In an article published Monday by
The Intercept former drone operators and other sources confirmed that the NSA uses "complex analysis of electronic surveillance to pinpoint drone strike targets," and the technique has been used by the U.S. to catch Taliban leaders.
"It's really like we're targeting a cellphone," a former drone operator who was not named, told Intercept, the venture started by former UK Guardian journalist Glenn Greenwald, who was one of the first to report on the NSA leaks by Edward Snowden. "We're not going after people — we're going after their phones."
One concern is that the tracked phones could be in the hands of people other than the intended targets at the time when a missile is fired, leading to casualties and deaths of innocent people.
The Intercept report details how some Taliban leaders have become aware of the NSA's methods and evaded them by purchasing multiple SIM cards and mixing them up.
In response to the report, Caitlin Hayden, a spokeswoman for the National Security Council, told
Fox News, "For obvious reasons, we can't discuss the specific sources and methods we use to establish near certainty, but our assessments are not based on a single piece of information. We gather and scrutinize information from a variety of sources and methods before we draw conclusions."
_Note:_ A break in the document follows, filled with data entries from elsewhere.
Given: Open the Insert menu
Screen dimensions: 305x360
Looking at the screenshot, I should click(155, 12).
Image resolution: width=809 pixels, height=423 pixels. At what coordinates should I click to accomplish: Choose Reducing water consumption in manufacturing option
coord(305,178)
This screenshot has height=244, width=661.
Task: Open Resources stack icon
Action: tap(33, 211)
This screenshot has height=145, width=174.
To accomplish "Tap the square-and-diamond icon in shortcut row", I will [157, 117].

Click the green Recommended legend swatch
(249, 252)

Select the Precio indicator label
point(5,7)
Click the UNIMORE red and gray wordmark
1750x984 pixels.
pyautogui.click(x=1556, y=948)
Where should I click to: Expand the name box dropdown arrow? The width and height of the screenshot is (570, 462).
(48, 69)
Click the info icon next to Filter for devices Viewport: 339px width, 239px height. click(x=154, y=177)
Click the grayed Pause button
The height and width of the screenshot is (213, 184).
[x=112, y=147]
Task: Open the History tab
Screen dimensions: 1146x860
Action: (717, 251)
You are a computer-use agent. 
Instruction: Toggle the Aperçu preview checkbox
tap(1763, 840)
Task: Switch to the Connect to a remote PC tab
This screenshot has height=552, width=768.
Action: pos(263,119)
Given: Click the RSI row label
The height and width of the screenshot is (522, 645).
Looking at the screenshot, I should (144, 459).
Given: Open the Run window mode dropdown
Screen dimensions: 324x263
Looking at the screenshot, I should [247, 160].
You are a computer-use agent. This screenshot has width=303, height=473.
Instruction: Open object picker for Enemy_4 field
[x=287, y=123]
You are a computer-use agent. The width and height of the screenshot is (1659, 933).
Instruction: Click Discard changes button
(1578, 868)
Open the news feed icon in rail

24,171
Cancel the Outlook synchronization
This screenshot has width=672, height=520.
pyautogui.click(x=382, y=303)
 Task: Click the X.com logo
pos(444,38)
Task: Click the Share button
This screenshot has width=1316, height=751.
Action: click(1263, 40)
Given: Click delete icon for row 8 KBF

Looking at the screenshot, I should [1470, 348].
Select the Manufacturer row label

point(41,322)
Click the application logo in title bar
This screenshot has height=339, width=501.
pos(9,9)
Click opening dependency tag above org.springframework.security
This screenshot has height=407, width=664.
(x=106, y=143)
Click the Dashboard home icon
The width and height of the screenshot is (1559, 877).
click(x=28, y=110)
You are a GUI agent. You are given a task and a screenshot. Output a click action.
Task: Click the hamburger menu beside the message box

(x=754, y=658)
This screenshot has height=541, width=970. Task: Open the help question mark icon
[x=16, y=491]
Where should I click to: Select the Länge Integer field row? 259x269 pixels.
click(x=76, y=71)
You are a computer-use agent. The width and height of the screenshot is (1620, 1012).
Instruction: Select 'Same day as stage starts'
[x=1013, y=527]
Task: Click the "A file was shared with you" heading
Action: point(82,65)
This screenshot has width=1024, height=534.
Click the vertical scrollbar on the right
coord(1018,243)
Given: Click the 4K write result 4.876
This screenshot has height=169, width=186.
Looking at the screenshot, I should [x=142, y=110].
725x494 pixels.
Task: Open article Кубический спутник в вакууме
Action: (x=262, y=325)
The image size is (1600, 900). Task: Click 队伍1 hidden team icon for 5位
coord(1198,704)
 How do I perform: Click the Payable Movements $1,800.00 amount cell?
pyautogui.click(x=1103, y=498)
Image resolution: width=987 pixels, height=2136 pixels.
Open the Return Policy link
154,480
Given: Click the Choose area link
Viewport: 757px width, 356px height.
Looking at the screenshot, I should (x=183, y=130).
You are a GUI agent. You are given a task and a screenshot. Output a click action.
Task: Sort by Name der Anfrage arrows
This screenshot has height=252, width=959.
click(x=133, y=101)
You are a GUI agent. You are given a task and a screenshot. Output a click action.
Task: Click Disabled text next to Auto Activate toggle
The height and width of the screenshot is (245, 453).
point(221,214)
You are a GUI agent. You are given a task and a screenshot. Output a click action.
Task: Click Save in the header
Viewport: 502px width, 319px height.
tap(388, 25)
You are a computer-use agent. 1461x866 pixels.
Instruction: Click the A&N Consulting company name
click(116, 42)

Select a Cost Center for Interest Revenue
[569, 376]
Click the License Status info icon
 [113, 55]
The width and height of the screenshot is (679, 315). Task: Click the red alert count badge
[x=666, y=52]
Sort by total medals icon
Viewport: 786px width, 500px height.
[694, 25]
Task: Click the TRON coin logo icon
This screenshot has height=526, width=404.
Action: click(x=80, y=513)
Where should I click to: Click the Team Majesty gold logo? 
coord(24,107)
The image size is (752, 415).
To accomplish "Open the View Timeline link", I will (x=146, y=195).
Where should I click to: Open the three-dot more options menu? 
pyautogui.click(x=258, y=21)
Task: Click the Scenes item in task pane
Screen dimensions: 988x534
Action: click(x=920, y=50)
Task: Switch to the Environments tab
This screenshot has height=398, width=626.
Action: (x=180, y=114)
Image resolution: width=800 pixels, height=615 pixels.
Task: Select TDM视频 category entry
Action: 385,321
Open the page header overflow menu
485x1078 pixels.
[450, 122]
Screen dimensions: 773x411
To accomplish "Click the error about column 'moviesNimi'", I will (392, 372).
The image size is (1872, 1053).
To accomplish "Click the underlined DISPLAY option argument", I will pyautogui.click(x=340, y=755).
Hayden said officials take "extraordinary care" to make sure counterterrorism actions are within the law, and "before we take any counterterrorism strike outside areas of active hostilities, there must be near certainty that no civilians will be killed or injured — the highest standard we can set."
The Intercept article said that Hayden declined to say on the record whether strikes are ordered without the use of human intelligence, and the CIA and NSA declined to comment on the report.